Limitations & Future directions
We do acknowledge that the analyses presented in this article have some limitations. First, we used data from the Rosenfeld Lab only, so these results may not apply to other labs using other equipment. Further analyses performed on data from different laboratories could not only verify the utility of the presented approach but additionally may or may not also show a difference in BSITER score variability between laboratories, and ultimately could allow for better quality control and understanding of diagnostic metrics in the field of concealed information detection.
Second, we analyzed only “simple guilty” participants - knowledgeable subjects who did not use countermeasure techniques. Therefore, determining the BSITER score variability among other groups, such as innocent subjects or countermeasure users is not possible at this time. Performing the rBS procedure with data from innocent or countermeasure participants is required to provide information about the reliability and repeatability of the classification results in these groups.

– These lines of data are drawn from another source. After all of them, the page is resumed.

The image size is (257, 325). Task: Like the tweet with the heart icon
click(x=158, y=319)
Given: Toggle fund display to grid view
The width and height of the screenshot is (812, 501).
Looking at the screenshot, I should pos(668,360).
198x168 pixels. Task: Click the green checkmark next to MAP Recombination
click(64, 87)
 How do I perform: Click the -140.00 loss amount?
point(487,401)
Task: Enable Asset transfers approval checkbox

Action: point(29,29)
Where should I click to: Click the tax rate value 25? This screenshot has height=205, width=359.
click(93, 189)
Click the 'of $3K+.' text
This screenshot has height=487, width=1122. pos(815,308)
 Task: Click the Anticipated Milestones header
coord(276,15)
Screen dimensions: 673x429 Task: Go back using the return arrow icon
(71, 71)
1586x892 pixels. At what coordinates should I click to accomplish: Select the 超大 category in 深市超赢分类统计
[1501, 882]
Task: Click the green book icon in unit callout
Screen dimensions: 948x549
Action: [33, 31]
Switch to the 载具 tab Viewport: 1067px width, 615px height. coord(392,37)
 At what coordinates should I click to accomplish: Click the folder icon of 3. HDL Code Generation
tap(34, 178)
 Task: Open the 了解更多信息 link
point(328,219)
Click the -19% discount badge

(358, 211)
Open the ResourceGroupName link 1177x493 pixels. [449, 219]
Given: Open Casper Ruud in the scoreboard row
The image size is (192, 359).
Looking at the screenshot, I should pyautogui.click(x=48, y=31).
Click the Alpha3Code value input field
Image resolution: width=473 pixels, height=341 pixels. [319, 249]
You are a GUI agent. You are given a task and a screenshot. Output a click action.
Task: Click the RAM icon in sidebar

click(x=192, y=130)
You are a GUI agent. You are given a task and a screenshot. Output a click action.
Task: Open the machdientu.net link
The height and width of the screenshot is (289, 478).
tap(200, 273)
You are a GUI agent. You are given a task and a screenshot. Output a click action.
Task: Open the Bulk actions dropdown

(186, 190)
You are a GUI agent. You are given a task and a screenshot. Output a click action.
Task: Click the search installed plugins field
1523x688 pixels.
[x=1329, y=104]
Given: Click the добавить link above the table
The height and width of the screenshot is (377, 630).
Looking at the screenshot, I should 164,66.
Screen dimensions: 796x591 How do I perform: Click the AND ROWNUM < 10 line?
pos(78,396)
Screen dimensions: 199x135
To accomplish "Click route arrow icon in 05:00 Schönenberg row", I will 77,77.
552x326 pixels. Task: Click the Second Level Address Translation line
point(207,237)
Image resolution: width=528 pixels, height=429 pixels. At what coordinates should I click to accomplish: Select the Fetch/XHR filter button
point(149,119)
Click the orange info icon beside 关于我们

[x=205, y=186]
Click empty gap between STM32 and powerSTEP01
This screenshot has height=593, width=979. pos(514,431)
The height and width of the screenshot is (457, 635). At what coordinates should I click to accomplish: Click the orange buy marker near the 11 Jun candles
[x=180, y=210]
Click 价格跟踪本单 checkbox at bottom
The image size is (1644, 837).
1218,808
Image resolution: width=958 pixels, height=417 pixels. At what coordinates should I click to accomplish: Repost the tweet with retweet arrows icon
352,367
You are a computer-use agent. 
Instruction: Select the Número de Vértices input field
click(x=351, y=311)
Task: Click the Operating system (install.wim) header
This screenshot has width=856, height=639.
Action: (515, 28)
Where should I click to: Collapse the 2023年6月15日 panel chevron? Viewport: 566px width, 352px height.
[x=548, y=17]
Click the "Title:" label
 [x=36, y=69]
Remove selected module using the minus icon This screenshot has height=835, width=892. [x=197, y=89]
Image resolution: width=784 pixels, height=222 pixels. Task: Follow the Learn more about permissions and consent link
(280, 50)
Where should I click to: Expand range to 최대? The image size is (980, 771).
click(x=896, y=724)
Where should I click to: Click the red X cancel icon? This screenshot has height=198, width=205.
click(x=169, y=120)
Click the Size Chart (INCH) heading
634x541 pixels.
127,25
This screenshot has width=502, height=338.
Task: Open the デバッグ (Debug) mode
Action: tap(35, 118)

Third, the sample size used in these analyses was limited to 81 participants. Although we acknowledge that our results may not generalize from the current sample, we believe that our sample size is not small in the case of an ERP study. Nevertheless, larger and more diverse samples are needed to further support arguments on the utility of the rBS approach in diagnostic psychophysiology.
As we mentioned earlier, in traditional concealed information detection studies, an individual’s diagnosis was based on a single-point result (i.e., one BSITER score) without noting its variability. The rBS method could be a new standard in each future P300-CIT study because it provides information about the stability of the obtained result and the reliability of the classification.
Future studies and analyses should evaluate whether BSITER score variability could differ between protocols (e.g., standard 3SP vs. CTP or single probe vs. multiple probe protocols) or between experimental conditions (e.g., motivated vs. unmotivated participants). The rBS method could also provide new indicators for individual diagnosis. Apart from calculating the mean BSITER score and its confidence interval, rBS allows the analysis of the distribution of eg. 100 BSITER scores for every individual, from which many statistics can be derived. For instance, we can hypothesize that the distribution of BSITER scores should be normally distributed in the case of innocent individuals - since they are unknowledgeable, their mean BSITER score should be around 50% (for innocents, the probe is just another irrelevant stimulus, see eg. Meixner and Rosenfeld, 2011). However, for guilty individuals, since their expected mean BSITER score is close to the boundary (close to or above 85-90%), we can also expect that the distribution of their single BSITER scores will be leptokurtic and left skewed. Therefore, the normality test could be another metric employed in diagnosis. This is one example of an empirical question that could be addressed in future studies and analyses.